La generosa luz del almacén de los turcos, como un perdón, le salió al paso. Un trago fuerte no le vendría mal, antes de atravesar todo el pueblo hasta la calle sombreada de eucaliptos. Se apeó. Arrimó el caballo al resguardo de un paraíso y entró sacudiéndose la noche y la lluvia, y acomodándose el sombrero a manera de saludo.
Desde atrás del mostrador, Abraham levantó una mano, sin despegar los ojos de la libreta que sumaba y del platito con pasas de uvas que estaba comiendo desde hacía medio siglo… En la mesita del rincón, dos rezagados, sin testigos, entre largos silencios, conversaban un truco.
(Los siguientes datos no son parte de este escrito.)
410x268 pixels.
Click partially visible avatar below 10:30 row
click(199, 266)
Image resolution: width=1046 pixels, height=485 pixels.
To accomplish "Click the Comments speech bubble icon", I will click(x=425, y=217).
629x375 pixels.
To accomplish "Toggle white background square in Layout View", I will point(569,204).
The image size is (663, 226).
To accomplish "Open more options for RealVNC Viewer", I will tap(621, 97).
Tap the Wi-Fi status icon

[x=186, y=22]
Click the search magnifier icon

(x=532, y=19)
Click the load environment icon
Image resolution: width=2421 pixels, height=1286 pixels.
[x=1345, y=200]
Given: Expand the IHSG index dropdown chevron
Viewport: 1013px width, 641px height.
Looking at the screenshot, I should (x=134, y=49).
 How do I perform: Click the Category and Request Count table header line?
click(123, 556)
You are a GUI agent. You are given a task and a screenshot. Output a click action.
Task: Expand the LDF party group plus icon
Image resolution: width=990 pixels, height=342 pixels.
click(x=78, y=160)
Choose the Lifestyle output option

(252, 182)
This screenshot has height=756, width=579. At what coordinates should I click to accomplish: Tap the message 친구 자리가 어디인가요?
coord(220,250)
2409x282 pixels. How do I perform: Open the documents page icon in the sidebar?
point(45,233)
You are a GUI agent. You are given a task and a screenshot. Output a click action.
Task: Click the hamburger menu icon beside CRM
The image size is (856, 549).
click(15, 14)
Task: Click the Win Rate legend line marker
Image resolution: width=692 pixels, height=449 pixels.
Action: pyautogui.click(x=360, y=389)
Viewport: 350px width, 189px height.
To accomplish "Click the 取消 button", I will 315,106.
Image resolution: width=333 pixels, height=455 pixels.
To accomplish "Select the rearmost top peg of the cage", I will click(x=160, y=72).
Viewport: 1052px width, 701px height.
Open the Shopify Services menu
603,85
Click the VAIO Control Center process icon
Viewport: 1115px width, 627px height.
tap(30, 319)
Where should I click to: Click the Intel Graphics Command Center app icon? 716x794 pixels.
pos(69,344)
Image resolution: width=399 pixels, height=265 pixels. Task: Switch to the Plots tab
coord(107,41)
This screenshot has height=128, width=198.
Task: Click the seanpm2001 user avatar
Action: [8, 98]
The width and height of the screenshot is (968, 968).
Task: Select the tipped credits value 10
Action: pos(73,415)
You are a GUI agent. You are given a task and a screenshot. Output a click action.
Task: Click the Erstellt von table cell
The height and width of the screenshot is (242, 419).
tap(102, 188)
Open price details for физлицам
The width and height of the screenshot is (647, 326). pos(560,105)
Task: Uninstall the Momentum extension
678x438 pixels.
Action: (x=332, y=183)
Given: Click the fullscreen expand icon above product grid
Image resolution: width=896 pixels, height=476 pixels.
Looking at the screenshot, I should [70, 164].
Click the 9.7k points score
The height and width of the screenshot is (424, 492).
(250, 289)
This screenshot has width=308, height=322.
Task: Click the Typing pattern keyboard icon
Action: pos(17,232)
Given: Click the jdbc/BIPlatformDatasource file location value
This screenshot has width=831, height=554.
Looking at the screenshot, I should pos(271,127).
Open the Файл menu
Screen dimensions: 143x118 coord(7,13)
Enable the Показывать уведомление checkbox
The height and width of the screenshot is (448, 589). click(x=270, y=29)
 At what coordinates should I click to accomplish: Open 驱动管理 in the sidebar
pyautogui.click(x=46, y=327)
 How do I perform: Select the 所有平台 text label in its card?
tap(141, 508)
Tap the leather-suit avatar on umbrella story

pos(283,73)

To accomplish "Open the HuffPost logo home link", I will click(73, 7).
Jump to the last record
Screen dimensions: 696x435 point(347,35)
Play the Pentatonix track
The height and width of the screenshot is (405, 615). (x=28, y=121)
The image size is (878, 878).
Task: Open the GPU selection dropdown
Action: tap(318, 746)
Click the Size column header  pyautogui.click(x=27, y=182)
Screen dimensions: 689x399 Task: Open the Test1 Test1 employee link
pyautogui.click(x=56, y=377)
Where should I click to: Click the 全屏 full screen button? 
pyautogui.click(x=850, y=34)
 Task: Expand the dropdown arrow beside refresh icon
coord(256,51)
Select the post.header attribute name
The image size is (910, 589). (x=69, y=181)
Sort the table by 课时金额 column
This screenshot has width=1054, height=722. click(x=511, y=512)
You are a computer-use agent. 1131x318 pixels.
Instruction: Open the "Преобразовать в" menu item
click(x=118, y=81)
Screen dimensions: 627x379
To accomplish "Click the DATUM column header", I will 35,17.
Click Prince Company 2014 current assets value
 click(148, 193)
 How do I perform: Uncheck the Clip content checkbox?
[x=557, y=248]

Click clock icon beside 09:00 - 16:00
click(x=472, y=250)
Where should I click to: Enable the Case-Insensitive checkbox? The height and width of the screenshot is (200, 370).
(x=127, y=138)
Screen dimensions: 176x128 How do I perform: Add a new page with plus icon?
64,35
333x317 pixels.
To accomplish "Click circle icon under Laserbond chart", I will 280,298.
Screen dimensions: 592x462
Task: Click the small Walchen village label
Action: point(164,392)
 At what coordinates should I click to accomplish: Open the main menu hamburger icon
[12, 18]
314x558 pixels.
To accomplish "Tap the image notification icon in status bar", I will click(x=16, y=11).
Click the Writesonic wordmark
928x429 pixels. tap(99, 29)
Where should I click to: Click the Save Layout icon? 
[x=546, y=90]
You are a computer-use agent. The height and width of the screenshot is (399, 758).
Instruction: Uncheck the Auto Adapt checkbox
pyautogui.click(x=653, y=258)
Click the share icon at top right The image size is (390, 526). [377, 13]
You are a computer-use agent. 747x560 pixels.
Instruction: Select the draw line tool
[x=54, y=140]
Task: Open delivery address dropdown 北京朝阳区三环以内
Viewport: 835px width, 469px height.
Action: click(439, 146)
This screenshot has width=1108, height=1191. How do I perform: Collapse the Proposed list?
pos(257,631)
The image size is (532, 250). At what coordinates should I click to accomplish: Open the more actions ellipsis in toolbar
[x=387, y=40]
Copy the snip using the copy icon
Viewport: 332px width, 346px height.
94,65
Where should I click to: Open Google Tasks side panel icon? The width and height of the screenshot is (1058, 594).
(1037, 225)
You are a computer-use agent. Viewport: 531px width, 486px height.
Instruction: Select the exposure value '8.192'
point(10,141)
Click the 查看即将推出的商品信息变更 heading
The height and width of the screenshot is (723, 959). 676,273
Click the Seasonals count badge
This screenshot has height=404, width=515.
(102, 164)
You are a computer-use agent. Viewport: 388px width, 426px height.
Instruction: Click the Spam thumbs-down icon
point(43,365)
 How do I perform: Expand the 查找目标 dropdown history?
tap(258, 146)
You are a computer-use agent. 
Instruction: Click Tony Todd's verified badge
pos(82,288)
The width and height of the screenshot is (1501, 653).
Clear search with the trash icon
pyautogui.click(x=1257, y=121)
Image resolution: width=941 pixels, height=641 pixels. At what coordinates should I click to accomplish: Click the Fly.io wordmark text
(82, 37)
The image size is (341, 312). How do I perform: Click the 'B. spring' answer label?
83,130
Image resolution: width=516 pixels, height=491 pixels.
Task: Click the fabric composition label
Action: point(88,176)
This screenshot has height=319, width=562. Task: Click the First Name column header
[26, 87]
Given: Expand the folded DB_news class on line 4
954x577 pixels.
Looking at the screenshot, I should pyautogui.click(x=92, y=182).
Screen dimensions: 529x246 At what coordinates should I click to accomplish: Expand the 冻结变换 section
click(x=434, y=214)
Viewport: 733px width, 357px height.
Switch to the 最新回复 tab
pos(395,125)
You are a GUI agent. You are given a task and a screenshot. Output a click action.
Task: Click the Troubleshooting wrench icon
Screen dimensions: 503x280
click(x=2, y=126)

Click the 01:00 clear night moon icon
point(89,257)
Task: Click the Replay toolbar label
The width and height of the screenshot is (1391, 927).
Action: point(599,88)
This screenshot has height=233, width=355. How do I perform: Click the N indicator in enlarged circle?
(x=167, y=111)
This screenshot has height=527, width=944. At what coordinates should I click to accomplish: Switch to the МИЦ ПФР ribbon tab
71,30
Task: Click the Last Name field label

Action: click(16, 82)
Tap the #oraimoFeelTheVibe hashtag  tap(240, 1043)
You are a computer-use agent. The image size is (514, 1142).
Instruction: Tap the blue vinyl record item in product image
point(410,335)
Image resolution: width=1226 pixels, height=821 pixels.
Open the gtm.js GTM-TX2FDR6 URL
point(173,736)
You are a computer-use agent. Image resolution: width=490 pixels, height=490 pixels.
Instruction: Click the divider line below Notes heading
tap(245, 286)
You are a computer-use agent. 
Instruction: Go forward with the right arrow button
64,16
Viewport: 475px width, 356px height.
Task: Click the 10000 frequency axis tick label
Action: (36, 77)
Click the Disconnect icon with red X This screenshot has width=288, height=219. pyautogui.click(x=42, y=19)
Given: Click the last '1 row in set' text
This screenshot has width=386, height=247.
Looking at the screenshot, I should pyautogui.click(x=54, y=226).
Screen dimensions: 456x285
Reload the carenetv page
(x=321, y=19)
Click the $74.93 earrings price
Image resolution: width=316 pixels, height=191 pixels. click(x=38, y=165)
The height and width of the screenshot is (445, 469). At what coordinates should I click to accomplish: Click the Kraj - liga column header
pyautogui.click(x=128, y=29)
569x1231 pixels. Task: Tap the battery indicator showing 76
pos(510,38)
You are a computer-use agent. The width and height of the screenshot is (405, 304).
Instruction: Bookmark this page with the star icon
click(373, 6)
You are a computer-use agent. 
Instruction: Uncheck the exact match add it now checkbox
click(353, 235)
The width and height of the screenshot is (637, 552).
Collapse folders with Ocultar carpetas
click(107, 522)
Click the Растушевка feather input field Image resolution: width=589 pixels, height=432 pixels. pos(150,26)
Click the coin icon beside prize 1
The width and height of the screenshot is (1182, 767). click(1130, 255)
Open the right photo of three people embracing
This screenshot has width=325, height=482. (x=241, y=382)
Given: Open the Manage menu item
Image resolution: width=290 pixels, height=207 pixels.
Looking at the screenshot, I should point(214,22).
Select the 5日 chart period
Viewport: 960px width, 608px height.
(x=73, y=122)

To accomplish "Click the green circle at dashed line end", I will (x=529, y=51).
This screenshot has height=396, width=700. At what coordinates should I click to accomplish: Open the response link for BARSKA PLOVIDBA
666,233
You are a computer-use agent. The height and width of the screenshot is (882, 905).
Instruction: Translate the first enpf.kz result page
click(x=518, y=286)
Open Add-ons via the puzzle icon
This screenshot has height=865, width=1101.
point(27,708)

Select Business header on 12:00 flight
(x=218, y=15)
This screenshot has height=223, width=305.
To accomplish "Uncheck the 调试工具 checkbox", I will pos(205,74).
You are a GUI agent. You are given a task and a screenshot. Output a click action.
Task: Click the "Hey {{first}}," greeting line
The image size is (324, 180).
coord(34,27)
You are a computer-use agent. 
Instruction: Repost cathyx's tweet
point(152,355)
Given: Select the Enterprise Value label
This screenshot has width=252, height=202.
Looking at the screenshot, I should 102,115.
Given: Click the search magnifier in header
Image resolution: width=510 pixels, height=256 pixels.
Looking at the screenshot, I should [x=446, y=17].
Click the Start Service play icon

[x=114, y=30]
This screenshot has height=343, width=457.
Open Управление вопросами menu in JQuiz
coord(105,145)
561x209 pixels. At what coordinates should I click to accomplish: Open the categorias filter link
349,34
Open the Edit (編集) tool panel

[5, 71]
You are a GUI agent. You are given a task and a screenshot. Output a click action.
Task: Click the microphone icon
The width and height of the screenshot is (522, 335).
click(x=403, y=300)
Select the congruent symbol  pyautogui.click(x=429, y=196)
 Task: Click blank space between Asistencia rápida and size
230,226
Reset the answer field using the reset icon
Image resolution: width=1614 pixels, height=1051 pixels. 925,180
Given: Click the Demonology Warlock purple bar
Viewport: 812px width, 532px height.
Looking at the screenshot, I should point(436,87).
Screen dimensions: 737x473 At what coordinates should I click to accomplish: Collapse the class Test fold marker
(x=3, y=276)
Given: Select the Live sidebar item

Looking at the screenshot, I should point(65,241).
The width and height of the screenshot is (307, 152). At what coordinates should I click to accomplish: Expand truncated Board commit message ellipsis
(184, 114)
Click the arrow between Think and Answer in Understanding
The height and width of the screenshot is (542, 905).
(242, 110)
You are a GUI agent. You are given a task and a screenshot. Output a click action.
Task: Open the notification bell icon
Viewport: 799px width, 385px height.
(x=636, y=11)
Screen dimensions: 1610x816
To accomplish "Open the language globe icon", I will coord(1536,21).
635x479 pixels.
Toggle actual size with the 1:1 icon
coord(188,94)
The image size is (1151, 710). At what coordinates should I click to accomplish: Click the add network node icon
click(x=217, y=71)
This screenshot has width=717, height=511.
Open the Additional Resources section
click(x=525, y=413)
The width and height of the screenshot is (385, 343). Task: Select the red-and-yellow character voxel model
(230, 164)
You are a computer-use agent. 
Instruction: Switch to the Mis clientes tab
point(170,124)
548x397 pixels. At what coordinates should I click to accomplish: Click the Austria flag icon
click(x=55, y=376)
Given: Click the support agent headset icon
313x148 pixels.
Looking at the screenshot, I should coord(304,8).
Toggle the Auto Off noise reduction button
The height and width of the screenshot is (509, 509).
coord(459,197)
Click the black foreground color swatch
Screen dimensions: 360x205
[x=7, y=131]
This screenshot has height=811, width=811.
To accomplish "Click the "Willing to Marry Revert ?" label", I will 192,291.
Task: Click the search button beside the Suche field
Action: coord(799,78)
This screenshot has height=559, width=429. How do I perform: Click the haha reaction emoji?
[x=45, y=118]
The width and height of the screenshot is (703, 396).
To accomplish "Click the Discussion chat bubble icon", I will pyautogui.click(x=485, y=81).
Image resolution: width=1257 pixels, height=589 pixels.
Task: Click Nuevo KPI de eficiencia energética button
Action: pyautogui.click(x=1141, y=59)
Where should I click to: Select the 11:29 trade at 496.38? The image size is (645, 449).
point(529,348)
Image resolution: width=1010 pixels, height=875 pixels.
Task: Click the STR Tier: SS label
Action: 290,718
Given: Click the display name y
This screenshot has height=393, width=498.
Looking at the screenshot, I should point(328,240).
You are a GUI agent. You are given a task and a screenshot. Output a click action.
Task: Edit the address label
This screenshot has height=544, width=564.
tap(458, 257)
Cuando terminó la suma, Abraham le arrimó un vaso y una botella de caña. Al primer trago no lo sintió. Ni al segundo. Pero, poco a poco, se fue desentumeciendo… El turco le convidó un Fontanares. Hacía tiempo que había dejado el vicio, pero las cuatro leguas y media bajo la lluvia, y atrás la casa vacía y el galpón quedándose entre los árboles y los corrales desiertos y la tranquera que cerró por costumbre, en el vano de la noche, bien valían aceptar ese gesto sencillo del afecto. Fumó. Tomó otra caña… y otra… y recordó que, todavía, debía atravesar todo el pueblo, pero se le dio por pensar, también, que con la lluvia iba a granar lindo el maíz, y soñó cosechas con rindes increíbles y se vio en la Cooperativa entregando quintales y quintales…
-¿Así que vendió el campo?- preguntó Abraham.
Pero esta vez era él el que sacaba cuentas, viendo bolsas y bolsas y más bolsas…
-Va a granar lindo el máiz- dijo, entre sueños.
La mesita del rincón ya era sólo eso: una mesita en el rincón, y al turco le costó aún un par de cañas más poder convencerlo de que ya era una buena hora para irse a dormir, y tuvo que ayudarlo a montar el tordillo que, al escaso reparo del paraíso, aguardaba inmóvil, como tantas otras noches parecidas, pero infinitamente diferentes, a su jinete, a su otra parte, para entrar a la lluvia, para ser en la noche.
-Va a granar lindo el máiz- repitió, todavía, tratando de torcerle las riendas al tordillo… y la cabeza se le fue durmiendo en el pecho, buscando taparse de la lluvia…
Soñó que cruzaba por el puente “de las cruces”, por el molino de los Bressán, por la tapera de los Montenegro.
Ya estaba aclarando y había dejado de llover, cuando el tordillo se detuvo frente a la tranquera cerrada.